Introduction
Although a lot of data can be found on the first computers and their applications, it is rare to find detailed descriptions of their inner structure and working. The Philips CAB TRANSDECO is an exception, of which I obtained a full and detailed description. This description is summarized in the booklet Philips Computer Circuitry Considerations from March 1960. Just for the fun of it I'll copy some of the circuits and descriptions of this first transistorized computer, with the focus on the internal number structure and processing.
The internal counter and transport basics
One of the main differentiating characteristics of the TRANSDECO was that it did not use binary but decimal number representation. These number states were captured in the decimal counter already introduced on the main page, but repeated here. Main specificities were the jump at state "8" to what would be called "14" in binary coding and subsequently binary "15" for state 9. This allowed the jump back to state "0"at the tenth input pulse. At the 10th pulse also a CARRY pulse was generated.
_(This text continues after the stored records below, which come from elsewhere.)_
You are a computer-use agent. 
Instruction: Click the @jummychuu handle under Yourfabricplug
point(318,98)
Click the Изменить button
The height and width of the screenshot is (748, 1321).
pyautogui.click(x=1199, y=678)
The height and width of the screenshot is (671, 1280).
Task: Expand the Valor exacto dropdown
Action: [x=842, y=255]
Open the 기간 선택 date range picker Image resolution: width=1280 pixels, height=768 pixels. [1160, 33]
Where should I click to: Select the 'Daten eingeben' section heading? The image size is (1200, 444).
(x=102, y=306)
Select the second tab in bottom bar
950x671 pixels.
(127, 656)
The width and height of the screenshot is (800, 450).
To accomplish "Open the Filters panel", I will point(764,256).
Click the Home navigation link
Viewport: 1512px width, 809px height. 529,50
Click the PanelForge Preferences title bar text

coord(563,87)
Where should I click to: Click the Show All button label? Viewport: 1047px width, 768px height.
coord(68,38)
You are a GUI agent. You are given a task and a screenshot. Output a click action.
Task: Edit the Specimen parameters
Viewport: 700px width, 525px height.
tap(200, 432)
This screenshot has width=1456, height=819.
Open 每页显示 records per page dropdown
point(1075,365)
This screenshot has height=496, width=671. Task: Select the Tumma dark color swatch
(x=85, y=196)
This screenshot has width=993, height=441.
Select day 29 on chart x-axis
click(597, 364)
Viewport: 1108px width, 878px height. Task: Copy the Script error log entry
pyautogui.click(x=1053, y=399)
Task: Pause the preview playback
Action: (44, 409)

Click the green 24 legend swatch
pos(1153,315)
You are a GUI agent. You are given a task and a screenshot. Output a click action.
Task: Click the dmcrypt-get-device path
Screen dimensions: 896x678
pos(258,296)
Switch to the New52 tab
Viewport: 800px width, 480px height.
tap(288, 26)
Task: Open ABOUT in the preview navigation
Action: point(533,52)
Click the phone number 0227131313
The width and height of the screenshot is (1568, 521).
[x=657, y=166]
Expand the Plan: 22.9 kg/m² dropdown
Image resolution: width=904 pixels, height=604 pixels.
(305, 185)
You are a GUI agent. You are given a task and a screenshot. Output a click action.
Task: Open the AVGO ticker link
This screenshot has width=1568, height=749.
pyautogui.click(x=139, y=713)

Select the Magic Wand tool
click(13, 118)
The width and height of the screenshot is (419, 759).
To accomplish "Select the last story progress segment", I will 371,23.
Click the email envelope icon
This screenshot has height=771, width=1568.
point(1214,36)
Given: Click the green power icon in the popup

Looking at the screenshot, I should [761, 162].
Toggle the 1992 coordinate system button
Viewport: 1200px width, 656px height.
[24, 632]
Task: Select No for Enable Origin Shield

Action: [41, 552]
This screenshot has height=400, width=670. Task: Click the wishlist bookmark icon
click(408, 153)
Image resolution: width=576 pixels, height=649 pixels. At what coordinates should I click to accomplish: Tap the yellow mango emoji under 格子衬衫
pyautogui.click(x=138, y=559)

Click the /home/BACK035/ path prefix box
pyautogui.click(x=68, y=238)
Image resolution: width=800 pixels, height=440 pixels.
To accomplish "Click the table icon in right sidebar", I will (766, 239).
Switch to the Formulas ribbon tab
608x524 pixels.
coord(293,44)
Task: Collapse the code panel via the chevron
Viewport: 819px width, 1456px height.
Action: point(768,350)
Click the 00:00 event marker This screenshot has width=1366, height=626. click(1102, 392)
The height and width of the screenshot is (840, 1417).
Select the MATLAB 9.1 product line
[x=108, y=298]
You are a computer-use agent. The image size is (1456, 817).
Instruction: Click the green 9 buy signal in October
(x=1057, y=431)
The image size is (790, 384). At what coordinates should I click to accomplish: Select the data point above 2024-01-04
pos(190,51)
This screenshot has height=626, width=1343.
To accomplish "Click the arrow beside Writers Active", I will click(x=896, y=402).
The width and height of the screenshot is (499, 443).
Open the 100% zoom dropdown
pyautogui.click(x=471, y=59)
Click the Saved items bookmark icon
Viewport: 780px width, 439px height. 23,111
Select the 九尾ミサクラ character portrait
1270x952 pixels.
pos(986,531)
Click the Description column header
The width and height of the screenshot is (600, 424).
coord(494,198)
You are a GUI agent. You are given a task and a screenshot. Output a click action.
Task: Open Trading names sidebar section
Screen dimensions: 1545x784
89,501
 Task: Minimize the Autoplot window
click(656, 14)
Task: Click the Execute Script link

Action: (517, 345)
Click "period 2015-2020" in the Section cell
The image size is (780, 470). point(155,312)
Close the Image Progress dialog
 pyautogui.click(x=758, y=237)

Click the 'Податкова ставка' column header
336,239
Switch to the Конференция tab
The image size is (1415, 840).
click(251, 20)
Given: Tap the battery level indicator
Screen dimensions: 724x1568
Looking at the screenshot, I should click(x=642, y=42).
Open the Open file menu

The next critical issue was how to transfer the state of a counter to another counter. For this the entire computer operation was done in main cycles of 16 clock cycles. In a dedicated Pulse Pattern Generator (PPG) these 16 clock cycles were separated into eight different pulse patterns, called A to H. These eight control signals were used in every other module of the TRANSDECO for transporting and processing data. 
From these control signals, AC and FH were used to start and stop activities. The ten D pulses were used to cycle a decimal counter through a full ten cycles, after which it would be back in its original state. The nine E pulses were used to clock a decimal counter that had been reset to 0.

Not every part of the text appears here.